━━━━━ Data ━━━━━

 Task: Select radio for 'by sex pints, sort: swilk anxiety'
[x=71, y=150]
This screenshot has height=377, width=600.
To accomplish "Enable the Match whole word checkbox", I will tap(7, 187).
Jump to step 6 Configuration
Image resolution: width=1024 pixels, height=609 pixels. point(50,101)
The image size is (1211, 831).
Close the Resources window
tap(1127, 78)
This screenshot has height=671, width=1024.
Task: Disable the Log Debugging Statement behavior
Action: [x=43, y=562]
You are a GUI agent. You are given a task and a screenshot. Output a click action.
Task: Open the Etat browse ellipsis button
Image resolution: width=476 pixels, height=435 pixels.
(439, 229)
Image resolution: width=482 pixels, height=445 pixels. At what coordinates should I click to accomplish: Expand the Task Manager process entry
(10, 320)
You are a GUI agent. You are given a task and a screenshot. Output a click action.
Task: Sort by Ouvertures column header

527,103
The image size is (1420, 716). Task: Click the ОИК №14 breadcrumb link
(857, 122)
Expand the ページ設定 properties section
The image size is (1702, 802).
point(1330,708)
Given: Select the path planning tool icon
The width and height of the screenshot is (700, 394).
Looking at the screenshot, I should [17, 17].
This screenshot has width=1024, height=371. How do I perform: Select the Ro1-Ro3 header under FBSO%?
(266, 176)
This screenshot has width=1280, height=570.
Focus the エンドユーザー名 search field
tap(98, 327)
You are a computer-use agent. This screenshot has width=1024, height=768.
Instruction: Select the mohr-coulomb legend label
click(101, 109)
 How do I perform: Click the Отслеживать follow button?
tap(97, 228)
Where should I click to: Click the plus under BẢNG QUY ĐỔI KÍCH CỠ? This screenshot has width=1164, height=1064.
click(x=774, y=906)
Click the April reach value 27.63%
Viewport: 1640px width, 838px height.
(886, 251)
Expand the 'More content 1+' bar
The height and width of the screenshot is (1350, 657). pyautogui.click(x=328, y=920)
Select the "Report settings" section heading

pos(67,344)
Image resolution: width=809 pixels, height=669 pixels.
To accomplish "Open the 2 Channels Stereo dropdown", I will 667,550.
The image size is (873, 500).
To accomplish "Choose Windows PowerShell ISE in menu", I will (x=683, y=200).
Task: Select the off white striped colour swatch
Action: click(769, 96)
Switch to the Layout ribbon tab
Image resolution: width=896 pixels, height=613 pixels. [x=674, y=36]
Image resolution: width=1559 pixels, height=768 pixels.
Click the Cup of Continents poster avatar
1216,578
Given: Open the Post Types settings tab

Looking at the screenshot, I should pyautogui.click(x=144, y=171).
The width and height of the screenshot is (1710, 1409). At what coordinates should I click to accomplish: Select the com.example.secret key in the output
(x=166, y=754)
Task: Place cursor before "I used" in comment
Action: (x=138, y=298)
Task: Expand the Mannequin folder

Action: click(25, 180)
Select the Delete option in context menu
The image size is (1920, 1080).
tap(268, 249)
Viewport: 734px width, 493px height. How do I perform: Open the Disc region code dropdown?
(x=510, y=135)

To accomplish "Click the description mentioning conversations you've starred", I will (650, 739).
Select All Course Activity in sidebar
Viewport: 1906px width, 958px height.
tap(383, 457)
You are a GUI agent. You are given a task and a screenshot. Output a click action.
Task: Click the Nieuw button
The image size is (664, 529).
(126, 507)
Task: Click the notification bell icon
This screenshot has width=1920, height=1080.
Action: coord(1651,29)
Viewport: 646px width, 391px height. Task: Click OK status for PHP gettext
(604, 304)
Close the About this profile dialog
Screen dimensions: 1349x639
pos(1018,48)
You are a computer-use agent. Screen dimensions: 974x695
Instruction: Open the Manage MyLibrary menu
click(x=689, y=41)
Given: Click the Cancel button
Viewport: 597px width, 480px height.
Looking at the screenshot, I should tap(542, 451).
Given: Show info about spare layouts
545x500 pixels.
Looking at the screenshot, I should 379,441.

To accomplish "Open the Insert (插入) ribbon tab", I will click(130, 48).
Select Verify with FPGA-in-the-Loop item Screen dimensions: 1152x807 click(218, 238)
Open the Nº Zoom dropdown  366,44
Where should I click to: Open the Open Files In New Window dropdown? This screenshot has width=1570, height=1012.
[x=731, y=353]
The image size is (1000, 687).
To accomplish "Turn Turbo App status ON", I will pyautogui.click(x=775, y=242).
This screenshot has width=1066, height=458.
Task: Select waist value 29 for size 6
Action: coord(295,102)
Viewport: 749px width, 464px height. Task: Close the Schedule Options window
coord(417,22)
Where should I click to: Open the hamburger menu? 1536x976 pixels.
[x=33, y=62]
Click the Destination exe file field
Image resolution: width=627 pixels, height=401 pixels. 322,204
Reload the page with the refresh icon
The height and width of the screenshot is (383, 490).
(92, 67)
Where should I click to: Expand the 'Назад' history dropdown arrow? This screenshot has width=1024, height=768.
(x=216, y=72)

━━━━━

• Your instructions:
Starting from the first line above, copy the data through to the last line exactly.

• Exercise answer:
 Task: Select radio for 'by sex pints, sort: swilk anxiety'
[x=71, y=150]
This screenshot has height=377, width=600.
To accomplish "Enable the Match whole word checkbox", I will tap(7, 187).
Jump to step 6 Configuration
Image resolution: width=1024 pixels, height=609 pixels. point(50,101)
The image size is (1211, 831).
Close the Resources window
tap(1127, 78)
This screenshot has height=671, width=1024.
Task: Disable the Log Debugging Statement behavior
Action: [x=43, y=562]
You are a GUI agent. You are given a task and a screenshot. Output a click action.
Task: Open the Etat browse ellipsis button
Image resolution: width=476 pixels, height=435 pixels.
(439, 229)
Image resolution: width=482 pixels, height=445 pixels. At what coordinates should I click to accomplish: Expand the Task Manager process entry
(10, 320)
You are a GUI agent. You are given a task and a screenshot. Output a click action.
Task: Sort by Ouvertures column header

527,103
The image size is (1420, 716). Task: Click the ОИК №14 breadcrumb link
(857, 122)
Expand the ページ設定 properties section
The image size is (1702, 802).
point(1330,708)
Given: Select the path planning tool icon
The width and height of the screenshot is (700, 394).
Looking at the screenshot, I should [17, 17].
This screenshot has width=1024, height=371. How do I perform: Select the Ro1-Ro3 header under FBSO%?
(266, 176)
This screenshot has width=1280, height=570.
Focus the エンドユーザー名 search field
tap(98, 327)
You are a computer-use agent. This screenshot has width=1024, height=768.
Instruction: Select the mohr-coulomb legend label
click(101, 109)
 How do I perform: Click the Отслеживать follow button?
tap(97, 228)
Where should I click to: Click the plus under BẢNG QUY ĐỔI KÍCH CỠ? This screenshot has width=1164, height=1064.
click(x=774, y=906)
Click the April reach value 27.63%
Viewport: 1640px width, 838px height.
(886, 251)
Expand the 'More content 1+' bar
The height and width of the screenshot is (1350, 657). pyautogui.click(x=328, y=920)
Select the "Report settings" section heading

pos(67,344)
Image resolution: width=809 pixels, height=669 pixels.
To accomplish "Open the 2 Channels Stereo dropdown", I will 667,550.
The image size is (873, 500).
To accomplish "Choose Windows PowerShell ISE in menu", I will (x=683, y=200).
Task: Select the off white striped colour swatch
Action: click(769, 96)
Switch to the Layout ribbon tab
Image resolution: width=896 pixels, height=613 pixels. [x=674, y=36]
Image resolution: width=1559 pixels, height=768 pixels.
Click the Cup of Continents poster avatar
1216,578
Given: Open the Post Types settings tab

Looking at the screenshot, I should pyautogui.click(x=144, y=171).
The width and height of the screenshot is (1710, 1409). At what coordinates should I click to accomplish: Select the com.example.secret key in the output
(x=166, y=754)
Task: Place cursor before "I used" in comment
Action: (x=138, y=298)
Task: Expand the Mannequin folder

Action: click(25, 180)
Select the Delete option in context menu
The image size is (1920, 1080).
tap(268, 249)
Viewport: 734px width, 493px height. How do I perform: Open the Disc region code dropdown?
(x=510, y=135)

To accomplish "Click the description mentioning conversations you've starred", I will (650, 739).
Select All Course Activity in sidebar
Viewport: 1906px width, 958px height.
tap(383, 457)
You are a GUI agent. You are given a task and a screenshot. Output a click action.
Task: Click the Nieuw button
The image size is (664, 529).
(126, 507)
Task: Click the notification bell icon
This screenshot has width=1920, height=1080.
Action: coord(1651,29)
Viewport: 646px width, 391px height. Task: Click OK status for PHP gettext
(604, 304)
Close the About this profile dialog
Screen dimensions: 1349x639
pos(1018,48)
You are a computer-use agent. Screen dimensions: 974x695
Instruction: Open the Manage MyLibrary menu
click(x=689, y=41)
Given: Click the Cancel button
Viewport: 597px width, 480px height.
Looking at the screenshot, I should tap(542, 451).
Given: Show info about spare layouts
545x500 pixels.
Looking at the screenshot, I should 379,441.

To accomplish "Open the Insert (插入) ribbon tab", I will click(130, 48).
Select Verify with FPGA-in-the-Loop item Screen dimensions: 1152x807 click(218, 238)
Open the Nº Zoom dropdown  366,44
Where should I click to: Open the Open Files In New Window dropdown? This screenshot has width=1570, height=1012.
[x=731, y=353]
The image size is (1000, 687).
To accomplish "Turn Turbo App status ON", I will pyautogui.click(x=775, y=242).
This screenshot has width=1066, height=458.
Task: Select waist value 29 for size 6
Action: coord(295,102)
Viewport: 749px width, 464px height. Task: Close the Schedule Options window
coord(417,22)
Where should I click to: Open the hamburger menu? 1536x976 pixels.
[x=33, y=62]
Click the Destination exe file field
Image resolution: width=627 pixels, height=401 pixels. 322,204
Reload the page with the refresh icon
The height and width of the screenshot is (383, 490).
(92, 67)
Where should I click to: Expand the 'Назад' history dropdown arrow? This screenshot has width=1024, height=768.
(x=216, y=72)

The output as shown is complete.